-- Begin DATA PROVIDED --

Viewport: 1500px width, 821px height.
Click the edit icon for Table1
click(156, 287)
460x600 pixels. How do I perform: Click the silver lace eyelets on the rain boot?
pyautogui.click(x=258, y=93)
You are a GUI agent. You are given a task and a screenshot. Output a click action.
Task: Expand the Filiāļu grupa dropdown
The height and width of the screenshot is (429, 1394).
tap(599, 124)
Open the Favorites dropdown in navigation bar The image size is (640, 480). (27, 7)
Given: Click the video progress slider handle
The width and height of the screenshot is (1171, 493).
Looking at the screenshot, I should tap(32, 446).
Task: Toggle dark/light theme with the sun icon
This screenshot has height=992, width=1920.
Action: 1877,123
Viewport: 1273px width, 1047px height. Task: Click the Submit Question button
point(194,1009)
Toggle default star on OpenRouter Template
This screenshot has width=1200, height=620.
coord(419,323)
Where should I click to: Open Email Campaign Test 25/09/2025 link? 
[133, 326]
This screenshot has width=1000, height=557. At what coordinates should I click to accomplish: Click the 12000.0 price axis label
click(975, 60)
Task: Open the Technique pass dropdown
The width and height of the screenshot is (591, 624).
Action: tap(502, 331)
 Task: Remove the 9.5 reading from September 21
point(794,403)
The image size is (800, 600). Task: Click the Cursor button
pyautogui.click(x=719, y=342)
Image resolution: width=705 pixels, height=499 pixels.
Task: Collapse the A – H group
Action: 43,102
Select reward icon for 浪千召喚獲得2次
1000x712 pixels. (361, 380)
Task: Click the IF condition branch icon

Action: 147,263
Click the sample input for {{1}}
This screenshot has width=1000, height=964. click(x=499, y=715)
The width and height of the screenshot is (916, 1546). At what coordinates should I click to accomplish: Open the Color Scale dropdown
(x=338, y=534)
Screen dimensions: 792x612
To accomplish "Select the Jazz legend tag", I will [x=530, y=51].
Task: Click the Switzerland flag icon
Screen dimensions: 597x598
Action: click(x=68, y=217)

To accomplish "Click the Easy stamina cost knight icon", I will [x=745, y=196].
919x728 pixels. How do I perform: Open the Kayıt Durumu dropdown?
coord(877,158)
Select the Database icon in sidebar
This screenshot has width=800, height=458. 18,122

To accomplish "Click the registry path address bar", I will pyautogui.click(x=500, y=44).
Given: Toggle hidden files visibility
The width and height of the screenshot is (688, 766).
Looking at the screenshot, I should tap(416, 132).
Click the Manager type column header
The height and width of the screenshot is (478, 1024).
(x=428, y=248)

-- End DATA PROVIDED --

**WRITTEN TASK**
Write out every line of the records above as a numbered list, leaving out the blank lines.

**RESPONSE TO THIS EXERCISE**
1. Viewport: 1500px width, 821px height.
2. Click the edit icon for Table1
3. click(156, 287)
4. 460x600 pixels. How do I perform: Click the silver lace eyelets on the rain boot?
5. pyautogui.click(x=258, y=93)
6. You are a GUI agent. You are given a task and a screenshot. Output a click action.
7. Task: Expand the Filiāļu grupa dropdown
8. The height and width of the screenshot is (429, 1394).
9. tap(599, 124)
10. Open the Favorites dropdown in navigation bar The image size is (640, 480). (27, 7)
11. Given: Click the video progress slider handle
12. The width and height of the screenshot is (1171, 493).
13. Looking at the screenshot, I should tap(32, 446).
14. Task: Toggle dark/light theme with the sun icon
15. This screenshot has height=992, width=1920.
16. Action: 1877,123
17. Viewport: 1273px width, 1047px height. Task: Click the Submit Question button
18. point(194,1009)
19. Toggle default star on OpenRouter Template
20. This screenshot has width=1200, height=620.
21. coord(419,323)
22. Where should I click to: Open Email Campaign Test 25/09/2025 link? 
23. [133, 326]
24. This screenshot has width=1000, height=557. At what coordinates should I click to accomplish: Click the 12000.0 price axis label
25. click(975, 60)
26. Task: Open the Technique pass dropdown
27. The width and height of the screenshot is (591, 624).
28. Action: tap(502, 331)
29.  Task: Remove the 9.5 reading from September 21
30. point(794,403)
31. The image size is (800, 600). Task: Click the Cursor button
32. pyautogui.click(x=719, y=342)
33. Image resolution: width=705 pixels, height=499 pixels.
34. Task: Collapse the A – H group
35. Action: 43,102
36. Select reward icon for 浪千召喚獲得2次
37. 1000x712 pixels. (361, 380)
38. Task: Click the IF condition branch icon
39. Action: 147,263
40. Click the sample input for {{1}}
41. This screenshot has width=1000, height=964. click(x=499, y=715)
42. The width and height of the screenshot is (916, 1546). At what coordinates should I click to accomplish: Open the Color Scale dropdown
43. (x=338, y=534)
44. Screen dimensions: 792x612
45. To accomplish "Select the Jazz legend tag", I will [x=530, y=51].
46. Task: Click the Switzerland flag icon
47. Screen dimensions: 597x598
48. Action: click(x=68, y=217)
49. To accomplish "Click the Easy stamina cost knight icon", I will [x=745, y=196].
50. 919x728 pixels. How do I perform: Open the Kayıt Durumu dropdown?
51. coord(877,158)
52. Select the Database icon in sidebar
53. This screenshot has width=800, height=458. 18,122
54. To accomplish "Click the registry path address bar", I will pyautogui.click(x=500, y=44).
55. Given: Toggle hidden files visibility
56. The width and height of the screenshot is (688, 766).
57. Looking at the screenshot, I should tap(416, 132).
58. Click the Manager type column header
59. The height and width of the screenshot is (478, 1024).
60. (x=428, y=248)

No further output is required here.